* [What needs to be done]
Copy the following lines word for word.
-- Start --
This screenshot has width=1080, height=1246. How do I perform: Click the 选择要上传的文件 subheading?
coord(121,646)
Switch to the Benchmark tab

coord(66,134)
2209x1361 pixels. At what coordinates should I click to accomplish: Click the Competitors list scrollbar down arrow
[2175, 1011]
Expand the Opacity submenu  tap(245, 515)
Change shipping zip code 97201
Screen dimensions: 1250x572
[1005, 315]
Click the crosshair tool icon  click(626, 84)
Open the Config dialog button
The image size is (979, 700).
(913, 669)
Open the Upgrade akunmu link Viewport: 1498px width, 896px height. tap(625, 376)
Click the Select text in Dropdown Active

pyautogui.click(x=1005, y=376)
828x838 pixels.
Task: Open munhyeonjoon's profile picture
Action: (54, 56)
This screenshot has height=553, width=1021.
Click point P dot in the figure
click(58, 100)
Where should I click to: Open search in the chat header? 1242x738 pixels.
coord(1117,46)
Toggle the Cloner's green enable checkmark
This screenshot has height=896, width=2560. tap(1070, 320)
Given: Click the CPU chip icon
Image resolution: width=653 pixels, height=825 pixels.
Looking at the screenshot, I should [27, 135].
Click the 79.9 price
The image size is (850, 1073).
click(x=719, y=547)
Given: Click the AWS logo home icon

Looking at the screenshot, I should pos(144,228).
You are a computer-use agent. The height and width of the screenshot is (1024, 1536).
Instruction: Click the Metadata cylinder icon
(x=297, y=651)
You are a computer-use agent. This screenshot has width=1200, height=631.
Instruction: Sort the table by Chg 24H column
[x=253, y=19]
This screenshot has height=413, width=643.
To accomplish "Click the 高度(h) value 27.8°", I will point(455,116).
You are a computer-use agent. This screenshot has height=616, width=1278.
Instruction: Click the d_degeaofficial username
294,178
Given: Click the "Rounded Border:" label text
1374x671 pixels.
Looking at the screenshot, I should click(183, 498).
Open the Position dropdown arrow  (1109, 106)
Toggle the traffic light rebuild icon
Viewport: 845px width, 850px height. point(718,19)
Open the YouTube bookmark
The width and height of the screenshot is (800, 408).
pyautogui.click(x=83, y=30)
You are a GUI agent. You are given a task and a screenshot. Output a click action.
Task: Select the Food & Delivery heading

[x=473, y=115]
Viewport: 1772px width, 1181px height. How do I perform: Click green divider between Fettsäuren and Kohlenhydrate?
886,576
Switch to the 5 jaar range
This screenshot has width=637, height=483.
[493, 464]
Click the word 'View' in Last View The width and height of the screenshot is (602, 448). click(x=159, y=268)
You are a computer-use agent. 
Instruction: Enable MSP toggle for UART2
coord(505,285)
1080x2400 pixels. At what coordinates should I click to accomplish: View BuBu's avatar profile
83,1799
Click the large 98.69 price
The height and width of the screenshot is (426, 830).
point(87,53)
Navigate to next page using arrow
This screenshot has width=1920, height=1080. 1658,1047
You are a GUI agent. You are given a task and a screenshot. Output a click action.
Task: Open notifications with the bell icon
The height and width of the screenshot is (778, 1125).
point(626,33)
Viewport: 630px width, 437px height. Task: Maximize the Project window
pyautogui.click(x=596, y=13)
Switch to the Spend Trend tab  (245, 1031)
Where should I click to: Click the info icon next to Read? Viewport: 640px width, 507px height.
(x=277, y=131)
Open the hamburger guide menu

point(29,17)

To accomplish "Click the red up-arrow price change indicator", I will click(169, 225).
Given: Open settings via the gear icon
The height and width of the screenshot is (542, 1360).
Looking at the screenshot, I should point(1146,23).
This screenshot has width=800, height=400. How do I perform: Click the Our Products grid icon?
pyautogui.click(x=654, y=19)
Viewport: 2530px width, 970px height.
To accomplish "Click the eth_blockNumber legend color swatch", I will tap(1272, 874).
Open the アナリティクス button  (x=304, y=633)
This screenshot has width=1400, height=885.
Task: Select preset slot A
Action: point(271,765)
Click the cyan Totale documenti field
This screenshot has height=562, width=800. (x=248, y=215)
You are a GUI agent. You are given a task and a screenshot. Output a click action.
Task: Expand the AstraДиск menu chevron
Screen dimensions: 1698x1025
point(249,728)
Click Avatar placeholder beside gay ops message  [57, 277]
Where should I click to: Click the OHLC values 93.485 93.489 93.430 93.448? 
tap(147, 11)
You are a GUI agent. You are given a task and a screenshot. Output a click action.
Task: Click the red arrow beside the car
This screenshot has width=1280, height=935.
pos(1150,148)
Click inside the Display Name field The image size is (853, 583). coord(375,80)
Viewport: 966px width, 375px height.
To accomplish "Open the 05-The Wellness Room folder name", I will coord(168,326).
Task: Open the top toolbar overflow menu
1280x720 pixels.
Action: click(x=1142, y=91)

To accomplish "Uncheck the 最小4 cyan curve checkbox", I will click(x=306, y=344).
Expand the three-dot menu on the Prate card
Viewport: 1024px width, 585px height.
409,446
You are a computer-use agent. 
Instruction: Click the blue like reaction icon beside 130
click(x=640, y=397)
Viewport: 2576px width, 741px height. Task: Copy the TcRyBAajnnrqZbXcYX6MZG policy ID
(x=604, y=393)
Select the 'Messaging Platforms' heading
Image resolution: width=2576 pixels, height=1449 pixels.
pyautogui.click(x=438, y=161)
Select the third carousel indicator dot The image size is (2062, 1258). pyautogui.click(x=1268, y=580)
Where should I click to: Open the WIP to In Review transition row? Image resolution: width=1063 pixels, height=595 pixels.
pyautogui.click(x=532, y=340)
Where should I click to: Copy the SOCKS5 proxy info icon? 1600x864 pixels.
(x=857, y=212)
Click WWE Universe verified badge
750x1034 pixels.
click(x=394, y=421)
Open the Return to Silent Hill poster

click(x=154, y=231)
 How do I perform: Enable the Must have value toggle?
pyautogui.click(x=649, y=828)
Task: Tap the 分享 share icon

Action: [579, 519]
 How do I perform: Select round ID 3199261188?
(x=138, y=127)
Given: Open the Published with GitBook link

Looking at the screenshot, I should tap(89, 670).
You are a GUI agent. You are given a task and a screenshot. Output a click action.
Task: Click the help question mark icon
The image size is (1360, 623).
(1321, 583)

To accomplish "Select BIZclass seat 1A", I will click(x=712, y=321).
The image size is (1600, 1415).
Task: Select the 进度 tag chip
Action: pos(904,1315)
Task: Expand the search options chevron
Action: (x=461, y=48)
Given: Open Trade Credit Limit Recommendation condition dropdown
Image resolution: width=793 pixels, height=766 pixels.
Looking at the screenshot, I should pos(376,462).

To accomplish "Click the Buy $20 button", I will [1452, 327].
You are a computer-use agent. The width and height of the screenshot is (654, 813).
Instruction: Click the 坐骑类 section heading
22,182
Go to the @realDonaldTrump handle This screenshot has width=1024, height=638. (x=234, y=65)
-- End --
* [Exercise answer]
This screenshot has width=1080, height=1246. How do I perform: Click the 选择要上传的文件 subheading?
coord(121,646)
Switch to the Benchmark tab

coord(66,134)
2209x1361 pixels. At what coordinates should I click to accomplish: Click the Competitors list scrollbar down arrow
[2175, 1011]
Expand the Opacity submenu  tap(245, 515)
Change shipping zip code 97201
Screen dimensions: 1250x572
[1005, 315]
Click the crosshair tool icon  click(626, 84)
Open the Config dialog button
The image size is (979, 700).
(913, 669)
Open the Upgrade akunmu link Viewport: 1498px width, 896px height. tap(625, 376)
Click the Select text in Dropdown Active

pyautogui.click(x=1005, y=376)
828x838 pixels.
Task: Open munhyeonjoon's profile picture
Action: (54, 56)
This screenshot has height=553, width=1021.
Click point P dot in the figure
click(58, 100)
Where should I click to: Open search in the chat header? 1242x738 pixels.
coord(1117,46)
Toggle the Cloner's green enable checkmark
This screenshot has height=896, width=2560. tap(1070, 320)
Given: Click the CPU chip icon
Image resolution: width=653 pixels, height=825 pixels.
Looking at the screenshot, I should [27, 135].
Click the 79.9 price
The image size is (850, 1073).
click(x=719, y=547)
Given: Click the AWS logo home icon

Looking at the screenshot, I should pos(144,228).
You are a computer-use agent. The height and width of the screenshot is (1024, 1536).
Instruction: Click the Metadata cylinder icon
(x=297, y=651)
You are a computer-use agent. This screenshot has width=1200, height=631.
Instruction: Sort the table by Chg 24H column
[x=253, y=19]
This screenshot has height=413, width=643.
To accomplish "Click the 高度(h) value 27.8°", I will point(455,116).
You are a computer-use agent. This screenshot has height=616, width=1278.
Instruction: Click the d_degeaofficial username
294,178
Given: Click the "Rounded Border:" label text
1374x671 pixels.
Looking at the screenshot, I should click(183, 498).
Open the Position dropdown arrow  (1109, 106)
Toggle the traffic light rebuild icon
Viewport: 845px width, 850px height. point(718,19)
Open the YouTube bookmark
The width and height of the screenshot is (800, 408).
pyautogui.click(x=83, y=30)
You are a GUI agent. You are given a task and a screenshot. Output a click action.
Task: Select the Food & Delivery heading

[x=473, y=115]
Viewport: 1772px width, 1181px height. How do I perform: Click green divider between Fettsäuren and Kohlenhydrate?
886,576
Switch to the 5 jaar range
This screenshot has width=637, height=483.
[493, 464]
Click the word 'View' in Last View The width and height of the screenshot is (602, 448). click(x=159, y=268)
You are a computer-use agent. 
Instruction: Enable MSP toggle for UART2
coord(505,285)
1080x2400 pixels. At what coordinates should I click to accomplish: View BuBu's avatar profile
83,1799
Click the large 98.69 price
The height and width of the screenshot is (426, 830).
point(87,53)
Navigate to next page using arrow
This screenshot has width=1920, height=1080. 1658,1047
You are a GUI agent. You are given a task and a screenshot. Output a click action.
Task: Open notifications with the bell icon
The height and width of the screenshot is (778, 1125).
point(626,33)
Viewport: 630px width, 437px height. Task: Maximize the Project window
pyautogui.click(x=596, y=13)
Switch to the Spend Trend tab  (245, 1031)
Where should I click to: Click the info icon next to Read? Viewport: 640px width, 507px height.
(x=277, y=131)
Open the hamburger guide menu

point(29,17)

To accomplish "Click the red up-arrow price change indicator", I will click(169, 225).
Given: Open settings via the gear icon
The height and width of the screenshot is (542, 1360).
Looking at the screenshot, I should point(1146,23).
This screenshot has width=800, height=400. How do I perform: Click the Our Products grid icon?
pyautogui.click(x=654, y=19)
Viewport: 2530px width, 970px height.
To accomplish "Click the eth_blockNumber legend color swatch", I will tap(1272, 874).
Open the アナリティクス button  (x=304, y=633)
This screenshot has width=1400, height=885.
Task: Select preset slot A
Action: point(271,765)
Click the cyan Totale documenti field
This screenshot has height=562, width=800. (x=248, y=215)
You are a GUI agent. You are given a task and a screenshot. Output a click action.
Task: Expand the AstraДиск menu chevron
Screen dimensions: 1698x1025
point(249,728)
Click Avatar placeholder beside gay ops message  [57, 277]
Where should I click to: Click the OHLC values 93.485 93.489 93.430 93.448? 
tap(147, 11)
You are a GUI agent. You are given a task and a screenshot. Output a click action.
Task: Click the red arrow beside the car
This screenshot has width=1280, height=935.
pos(1150,148)
Click inside the Display Name field The image size is (853, 583). coord(375,80)
Viewport: 966px width, 375px height.
To accomplish "Open the 05-The Wellness Room folder name", I will coord(168,326).
Task: Open the top toolbar overflow menu
1280x720 pixels.
Action: click(x=1142, y=91)

To accomplish "Uncheck the 最小4 cyan curve checkbox", I will click(x=306, y=344).
Expand the three-dot menu on the Prate card
Viewport: 1024px width, 585px height.
409,446
You are a computer-use agent. 
Instruction: Click the blue like reaction icon beside 130
click(x=640, y=397)
Viewport: 2576px width, 741px height. Task: Copy the TcRyBAajnnrqZbXcYX6MZG policy ID
(x=604, y=393)
Select the 'Messaging Platforms' heading
Image resolution: width=2576 pixels, height=1449 pixels.
pyautogui.click(x=438, y=161)
Select the third carousel indicator dot The image size is (2062, 1258). pyautogui.click(x=1268, y=580)
Where should I click to: Open the WIP to In Review transition row? Image resolution: width=1063 pixels, height=595 pixels.
pyautogui.click(x=532, y=340)
Where should I click to: Copy the SOCKS5 proxy info icon? 1600x864 pixels.
(x=857, y=212)
Click WWE Universe verified badge
750x1034 pixels.
click(x=394, y=421)
Open the Return to Silent Hill poster

click(x=154, y=231)
 How do I perform: Enable the Must have value toggle?
pyautogui.click(x=649, y=828)
Task: Tap the 分享 share icon

Action: [579, 519]
 How do I perform: Select round ID 3199261188?
(x=138, y=127)
Given: Open the Published with GitBook link

Looking at the screenshot, I should tap(89, 670).
You are a GUI agent. You are given a task and a screenshot. Output a click action.
Task: Click the help question mark icon
The image size is (1360, 623).
(1321, 583)

To accomplish "Select BIZclass seat 1A", I will click(x=712, y=321).
The image size is (1600, 1415).
Task: Select the 进度 tag chip
Action: pos(904,1315)
Task: Expand the search options chevron
Action: (x=461, y=48)
Given: Open Trade Credit Limit Recommendation condition dropdown
Image resolution: width=793 pixels, height=766 pixels.
Looking at the screenshot, I should pos(376,462).

To accomplish "Click the Buy $20 button", I will [1452, 327].
You are a computer-use agent. The width and height of the screenshot is (654, 813).
Instruction: Click the 坐骑类 section heading
22,182
Go to the @realDonaldTrump handle This screenshot has width=1024, height=638. (x=234, y=65)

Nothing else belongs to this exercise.